◆ **Exercise details**: Scan the entries below for the word "right". Copy each line that has it.

◆ **Given information**:
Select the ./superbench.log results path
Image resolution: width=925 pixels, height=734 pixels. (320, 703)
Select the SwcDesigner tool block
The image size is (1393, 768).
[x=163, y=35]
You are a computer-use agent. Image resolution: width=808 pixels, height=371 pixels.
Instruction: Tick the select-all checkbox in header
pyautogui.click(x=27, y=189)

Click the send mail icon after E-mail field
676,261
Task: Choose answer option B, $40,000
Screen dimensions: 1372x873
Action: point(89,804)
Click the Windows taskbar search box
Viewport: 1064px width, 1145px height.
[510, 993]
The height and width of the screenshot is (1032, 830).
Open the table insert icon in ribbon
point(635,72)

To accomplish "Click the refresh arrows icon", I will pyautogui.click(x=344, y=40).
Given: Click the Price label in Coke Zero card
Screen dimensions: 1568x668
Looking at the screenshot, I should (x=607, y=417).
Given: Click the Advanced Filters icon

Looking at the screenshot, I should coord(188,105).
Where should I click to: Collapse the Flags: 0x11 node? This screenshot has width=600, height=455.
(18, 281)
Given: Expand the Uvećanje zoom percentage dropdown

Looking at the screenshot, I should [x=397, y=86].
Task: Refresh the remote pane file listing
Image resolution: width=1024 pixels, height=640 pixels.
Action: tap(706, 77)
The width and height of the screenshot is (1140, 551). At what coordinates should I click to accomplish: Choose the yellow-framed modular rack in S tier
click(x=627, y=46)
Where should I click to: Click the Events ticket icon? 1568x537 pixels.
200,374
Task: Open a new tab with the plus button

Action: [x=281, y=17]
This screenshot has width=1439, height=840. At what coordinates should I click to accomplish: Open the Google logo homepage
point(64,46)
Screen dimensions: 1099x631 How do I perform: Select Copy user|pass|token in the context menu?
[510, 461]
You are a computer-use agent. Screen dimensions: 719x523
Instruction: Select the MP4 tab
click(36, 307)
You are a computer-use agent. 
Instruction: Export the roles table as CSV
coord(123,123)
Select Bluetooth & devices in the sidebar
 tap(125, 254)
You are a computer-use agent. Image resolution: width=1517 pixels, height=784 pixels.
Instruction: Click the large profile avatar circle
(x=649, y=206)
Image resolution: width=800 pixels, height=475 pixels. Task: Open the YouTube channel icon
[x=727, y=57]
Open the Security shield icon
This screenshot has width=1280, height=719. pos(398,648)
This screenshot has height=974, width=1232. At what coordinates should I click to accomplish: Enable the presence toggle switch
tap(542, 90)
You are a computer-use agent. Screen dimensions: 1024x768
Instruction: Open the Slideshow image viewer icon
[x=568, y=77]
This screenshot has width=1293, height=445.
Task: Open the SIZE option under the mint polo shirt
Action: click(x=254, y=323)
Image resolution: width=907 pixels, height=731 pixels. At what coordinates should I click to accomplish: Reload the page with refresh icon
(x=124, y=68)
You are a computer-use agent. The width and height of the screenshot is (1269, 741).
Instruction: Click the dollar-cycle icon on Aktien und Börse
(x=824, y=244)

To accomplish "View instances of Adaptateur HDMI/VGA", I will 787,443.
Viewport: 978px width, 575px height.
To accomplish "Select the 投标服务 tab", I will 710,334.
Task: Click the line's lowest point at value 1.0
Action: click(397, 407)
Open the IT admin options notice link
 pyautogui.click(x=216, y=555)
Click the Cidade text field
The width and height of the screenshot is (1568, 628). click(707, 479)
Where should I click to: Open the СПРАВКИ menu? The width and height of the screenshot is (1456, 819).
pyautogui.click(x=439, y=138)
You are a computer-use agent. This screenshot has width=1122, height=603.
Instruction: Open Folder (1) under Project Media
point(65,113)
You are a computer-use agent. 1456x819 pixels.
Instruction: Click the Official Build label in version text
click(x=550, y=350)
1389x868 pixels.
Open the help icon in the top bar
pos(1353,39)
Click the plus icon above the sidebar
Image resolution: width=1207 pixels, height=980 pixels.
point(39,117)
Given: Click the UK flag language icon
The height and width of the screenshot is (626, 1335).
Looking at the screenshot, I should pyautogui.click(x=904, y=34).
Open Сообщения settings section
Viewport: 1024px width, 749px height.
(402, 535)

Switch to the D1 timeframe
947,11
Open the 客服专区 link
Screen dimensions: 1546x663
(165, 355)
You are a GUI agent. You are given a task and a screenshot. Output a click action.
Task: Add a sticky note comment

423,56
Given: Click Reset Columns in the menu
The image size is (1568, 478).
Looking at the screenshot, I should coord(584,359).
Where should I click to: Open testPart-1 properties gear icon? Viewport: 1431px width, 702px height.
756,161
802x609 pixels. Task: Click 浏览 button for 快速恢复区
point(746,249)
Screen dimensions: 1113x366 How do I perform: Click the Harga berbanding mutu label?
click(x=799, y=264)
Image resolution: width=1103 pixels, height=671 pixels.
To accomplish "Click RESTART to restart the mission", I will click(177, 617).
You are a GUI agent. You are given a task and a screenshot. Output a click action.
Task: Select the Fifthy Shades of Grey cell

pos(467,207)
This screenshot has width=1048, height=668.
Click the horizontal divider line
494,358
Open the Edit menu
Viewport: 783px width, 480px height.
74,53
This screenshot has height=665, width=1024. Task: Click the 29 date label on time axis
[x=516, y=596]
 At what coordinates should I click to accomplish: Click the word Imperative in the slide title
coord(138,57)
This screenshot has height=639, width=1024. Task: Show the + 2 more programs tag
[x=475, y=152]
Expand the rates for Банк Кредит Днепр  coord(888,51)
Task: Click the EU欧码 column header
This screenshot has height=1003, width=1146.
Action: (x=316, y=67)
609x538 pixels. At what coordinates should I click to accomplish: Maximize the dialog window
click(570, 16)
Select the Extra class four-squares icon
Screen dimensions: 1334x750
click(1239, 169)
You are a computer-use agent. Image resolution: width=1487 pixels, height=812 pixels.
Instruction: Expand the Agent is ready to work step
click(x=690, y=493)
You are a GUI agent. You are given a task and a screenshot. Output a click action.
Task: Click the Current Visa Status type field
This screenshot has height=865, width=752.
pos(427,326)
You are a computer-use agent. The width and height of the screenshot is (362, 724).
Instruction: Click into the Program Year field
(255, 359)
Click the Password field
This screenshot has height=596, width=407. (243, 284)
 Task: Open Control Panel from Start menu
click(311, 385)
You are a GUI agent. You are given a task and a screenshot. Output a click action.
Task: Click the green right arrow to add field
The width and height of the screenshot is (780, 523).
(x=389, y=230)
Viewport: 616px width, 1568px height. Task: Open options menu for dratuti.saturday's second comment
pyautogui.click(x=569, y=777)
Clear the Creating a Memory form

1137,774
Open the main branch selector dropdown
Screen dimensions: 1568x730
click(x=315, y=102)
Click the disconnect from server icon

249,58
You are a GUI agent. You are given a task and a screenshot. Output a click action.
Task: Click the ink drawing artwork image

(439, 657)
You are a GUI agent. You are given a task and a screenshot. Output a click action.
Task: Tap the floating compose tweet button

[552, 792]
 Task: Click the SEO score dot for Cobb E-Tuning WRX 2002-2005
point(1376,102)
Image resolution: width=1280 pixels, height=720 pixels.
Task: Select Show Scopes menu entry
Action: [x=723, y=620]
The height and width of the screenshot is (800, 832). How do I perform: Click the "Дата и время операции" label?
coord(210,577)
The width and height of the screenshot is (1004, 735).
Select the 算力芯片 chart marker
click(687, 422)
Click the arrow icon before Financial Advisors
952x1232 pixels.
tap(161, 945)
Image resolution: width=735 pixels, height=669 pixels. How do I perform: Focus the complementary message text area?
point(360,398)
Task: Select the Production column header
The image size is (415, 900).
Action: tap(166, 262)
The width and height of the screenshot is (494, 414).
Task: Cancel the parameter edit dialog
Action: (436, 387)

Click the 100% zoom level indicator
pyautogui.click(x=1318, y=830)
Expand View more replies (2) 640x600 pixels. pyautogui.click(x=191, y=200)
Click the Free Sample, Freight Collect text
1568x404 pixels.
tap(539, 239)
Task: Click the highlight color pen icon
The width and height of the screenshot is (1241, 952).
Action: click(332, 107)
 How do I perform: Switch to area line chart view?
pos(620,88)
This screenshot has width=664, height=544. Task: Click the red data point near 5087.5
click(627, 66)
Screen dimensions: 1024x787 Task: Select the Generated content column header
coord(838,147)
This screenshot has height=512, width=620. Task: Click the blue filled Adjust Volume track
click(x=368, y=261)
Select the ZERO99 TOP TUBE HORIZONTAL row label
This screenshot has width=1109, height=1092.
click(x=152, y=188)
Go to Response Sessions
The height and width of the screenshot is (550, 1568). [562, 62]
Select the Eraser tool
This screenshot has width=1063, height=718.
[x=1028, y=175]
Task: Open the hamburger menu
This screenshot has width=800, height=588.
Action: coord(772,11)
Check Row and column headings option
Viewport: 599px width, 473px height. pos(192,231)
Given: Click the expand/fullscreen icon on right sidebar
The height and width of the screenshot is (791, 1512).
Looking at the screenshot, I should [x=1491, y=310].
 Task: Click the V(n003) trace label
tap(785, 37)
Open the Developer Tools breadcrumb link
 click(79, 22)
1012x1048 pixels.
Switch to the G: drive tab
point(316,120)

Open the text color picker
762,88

◆ **Response below**:
Task: Click the green right arrow to add field
Given: Click the expand/fullscreen icon on right sidebar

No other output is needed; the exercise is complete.